> **Exercise materials**
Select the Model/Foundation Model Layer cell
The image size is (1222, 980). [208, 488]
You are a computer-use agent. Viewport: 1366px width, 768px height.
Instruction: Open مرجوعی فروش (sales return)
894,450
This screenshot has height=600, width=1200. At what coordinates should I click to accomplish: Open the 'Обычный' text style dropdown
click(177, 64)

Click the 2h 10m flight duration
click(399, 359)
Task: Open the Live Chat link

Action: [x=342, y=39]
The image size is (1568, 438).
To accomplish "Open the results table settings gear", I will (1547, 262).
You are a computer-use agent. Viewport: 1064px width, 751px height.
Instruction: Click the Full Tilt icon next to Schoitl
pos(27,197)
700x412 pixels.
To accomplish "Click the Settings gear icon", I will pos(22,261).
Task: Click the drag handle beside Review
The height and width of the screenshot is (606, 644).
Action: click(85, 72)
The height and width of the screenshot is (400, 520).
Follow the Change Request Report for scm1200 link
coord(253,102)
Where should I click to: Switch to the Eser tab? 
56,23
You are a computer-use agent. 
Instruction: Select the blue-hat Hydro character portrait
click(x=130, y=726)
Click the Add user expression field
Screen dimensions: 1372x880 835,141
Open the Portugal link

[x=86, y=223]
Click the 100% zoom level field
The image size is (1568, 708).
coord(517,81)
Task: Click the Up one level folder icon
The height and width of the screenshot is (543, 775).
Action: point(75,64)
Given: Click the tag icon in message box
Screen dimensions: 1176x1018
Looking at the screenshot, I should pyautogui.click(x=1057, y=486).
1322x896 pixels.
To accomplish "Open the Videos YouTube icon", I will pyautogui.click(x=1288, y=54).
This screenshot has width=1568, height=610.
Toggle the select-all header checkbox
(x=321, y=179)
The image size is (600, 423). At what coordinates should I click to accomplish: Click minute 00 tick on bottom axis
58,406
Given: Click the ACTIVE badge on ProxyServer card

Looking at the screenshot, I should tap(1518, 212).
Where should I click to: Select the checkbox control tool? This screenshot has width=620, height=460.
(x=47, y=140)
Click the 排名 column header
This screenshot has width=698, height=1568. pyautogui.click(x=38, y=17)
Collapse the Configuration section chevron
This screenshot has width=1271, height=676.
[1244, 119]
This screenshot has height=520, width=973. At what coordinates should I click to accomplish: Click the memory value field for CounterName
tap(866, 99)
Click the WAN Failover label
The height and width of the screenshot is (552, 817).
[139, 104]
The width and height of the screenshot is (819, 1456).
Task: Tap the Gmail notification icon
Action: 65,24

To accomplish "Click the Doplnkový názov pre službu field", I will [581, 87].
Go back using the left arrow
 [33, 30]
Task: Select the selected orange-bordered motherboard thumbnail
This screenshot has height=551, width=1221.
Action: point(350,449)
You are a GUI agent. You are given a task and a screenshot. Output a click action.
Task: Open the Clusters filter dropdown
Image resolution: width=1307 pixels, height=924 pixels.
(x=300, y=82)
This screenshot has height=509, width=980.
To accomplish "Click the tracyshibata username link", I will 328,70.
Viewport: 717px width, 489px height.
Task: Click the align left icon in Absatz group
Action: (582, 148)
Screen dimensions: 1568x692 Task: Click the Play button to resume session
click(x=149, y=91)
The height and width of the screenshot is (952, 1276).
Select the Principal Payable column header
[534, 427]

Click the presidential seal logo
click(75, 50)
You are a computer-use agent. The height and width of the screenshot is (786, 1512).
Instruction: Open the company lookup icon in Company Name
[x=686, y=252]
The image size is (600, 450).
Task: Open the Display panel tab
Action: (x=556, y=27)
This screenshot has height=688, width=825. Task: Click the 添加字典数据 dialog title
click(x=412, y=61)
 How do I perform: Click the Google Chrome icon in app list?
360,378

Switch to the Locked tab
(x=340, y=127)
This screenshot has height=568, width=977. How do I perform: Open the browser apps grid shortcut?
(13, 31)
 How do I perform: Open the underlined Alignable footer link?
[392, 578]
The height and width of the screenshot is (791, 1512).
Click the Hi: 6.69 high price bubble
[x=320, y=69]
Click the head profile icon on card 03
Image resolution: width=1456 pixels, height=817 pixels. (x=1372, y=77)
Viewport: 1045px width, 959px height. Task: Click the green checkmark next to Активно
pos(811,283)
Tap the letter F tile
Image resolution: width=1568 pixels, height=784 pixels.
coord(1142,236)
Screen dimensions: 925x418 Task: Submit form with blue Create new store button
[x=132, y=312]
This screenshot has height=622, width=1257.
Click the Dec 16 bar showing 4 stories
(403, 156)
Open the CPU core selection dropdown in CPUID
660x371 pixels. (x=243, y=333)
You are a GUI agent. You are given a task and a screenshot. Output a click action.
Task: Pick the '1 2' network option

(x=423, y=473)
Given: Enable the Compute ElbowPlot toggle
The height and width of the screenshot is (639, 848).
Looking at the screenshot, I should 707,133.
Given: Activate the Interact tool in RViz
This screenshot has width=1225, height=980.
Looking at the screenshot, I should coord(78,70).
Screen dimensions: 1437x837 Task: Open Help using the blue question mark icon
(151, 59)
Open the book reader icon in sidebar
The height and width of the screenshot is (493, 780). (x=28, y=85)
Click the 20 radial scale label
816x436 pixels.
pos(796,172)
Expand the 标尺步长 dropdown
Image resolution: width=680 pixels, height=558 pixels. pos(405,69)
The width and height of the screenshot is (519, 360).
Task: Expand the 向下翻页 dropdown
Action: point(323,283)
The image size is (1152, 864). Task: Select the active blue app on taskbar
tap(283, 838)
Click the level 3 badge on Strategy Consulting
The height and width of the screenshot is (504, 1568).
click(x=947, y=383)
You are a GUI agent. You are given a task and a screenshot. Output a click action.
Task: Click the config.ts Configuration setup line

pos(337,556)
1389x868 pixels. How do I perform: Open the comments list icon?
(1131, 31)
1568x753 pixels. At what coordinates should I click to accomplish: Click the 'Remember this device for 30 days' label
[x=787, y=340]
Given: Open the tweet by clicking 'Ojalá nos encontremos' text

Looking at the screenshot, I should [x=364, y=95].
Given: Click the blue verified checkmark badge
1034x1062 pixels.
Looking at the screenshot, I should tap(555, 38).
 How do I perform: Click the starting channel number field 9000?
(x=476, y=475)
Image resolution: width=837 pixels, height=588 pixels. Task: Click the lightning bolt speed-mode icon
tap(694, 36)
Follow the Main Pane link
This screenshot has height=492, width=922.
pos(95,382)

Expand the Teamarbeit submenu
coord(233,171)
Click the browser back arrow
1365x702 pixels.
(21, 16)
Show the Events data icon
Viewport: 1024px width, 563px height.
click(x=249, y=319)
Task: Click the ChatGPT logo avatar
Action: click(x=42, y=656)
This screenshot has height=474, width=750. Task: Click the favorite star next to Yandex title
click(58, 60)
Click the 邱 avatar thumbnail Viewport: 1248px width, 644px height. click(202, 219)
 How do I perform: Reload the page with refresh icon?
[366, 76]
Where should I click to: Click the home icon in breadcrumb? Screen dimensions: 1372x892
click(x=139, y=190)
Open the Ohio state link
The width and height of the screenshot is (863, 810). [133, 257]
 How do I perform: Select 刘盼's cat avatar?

> **Task brief**
Look above for the line with "1034x1062 pixels.", then copy it and each later line exactly, stopping at the last line of the records.

> **Output of the task**
1034x1062 pixels.
Looking at the screenshot, I should tap(555, 38).
 How do I perform: Click the starting channel number field 9000?
(x=476, y=475)
Image resolution: width=837 pixels, height=588 pixels. Task: Click the lightning bolt speed-mode icon
tap(694, 36)
Follow the Main Pane link
This screenshot has height=492, width=922.
pos(95,382)

Expand the Teamarbeit submenu
coord(233,171)
Click the browser back arrow
1365x702 pixels.
(21, 16)
Show the Events data icon
Viewport: 1024px width, 563px height.
click(x=249, y=319)
Task: Click the ChatGPT logo avatar
Action: click(x=42, y=656)
This screenshot has height=474, width=750. Task: Click the favorite star next to Yandex title
click(58, 60)
Click the 邱 avatar thumbnail Viewport: 1248px width, 644px height. click(202, 219)
 How do I perform: Reload the page with refresh icon?
[366, 76]
Where should I click to: Click the home icon in breadcrumb? Screen dimensions: 1372x892
click(x=139, y=190)
Open the Ohio state link
The width and height of the screenshot is (863, 810). [133, 257]
 How do I perform: Select 刘盼's cat avatar?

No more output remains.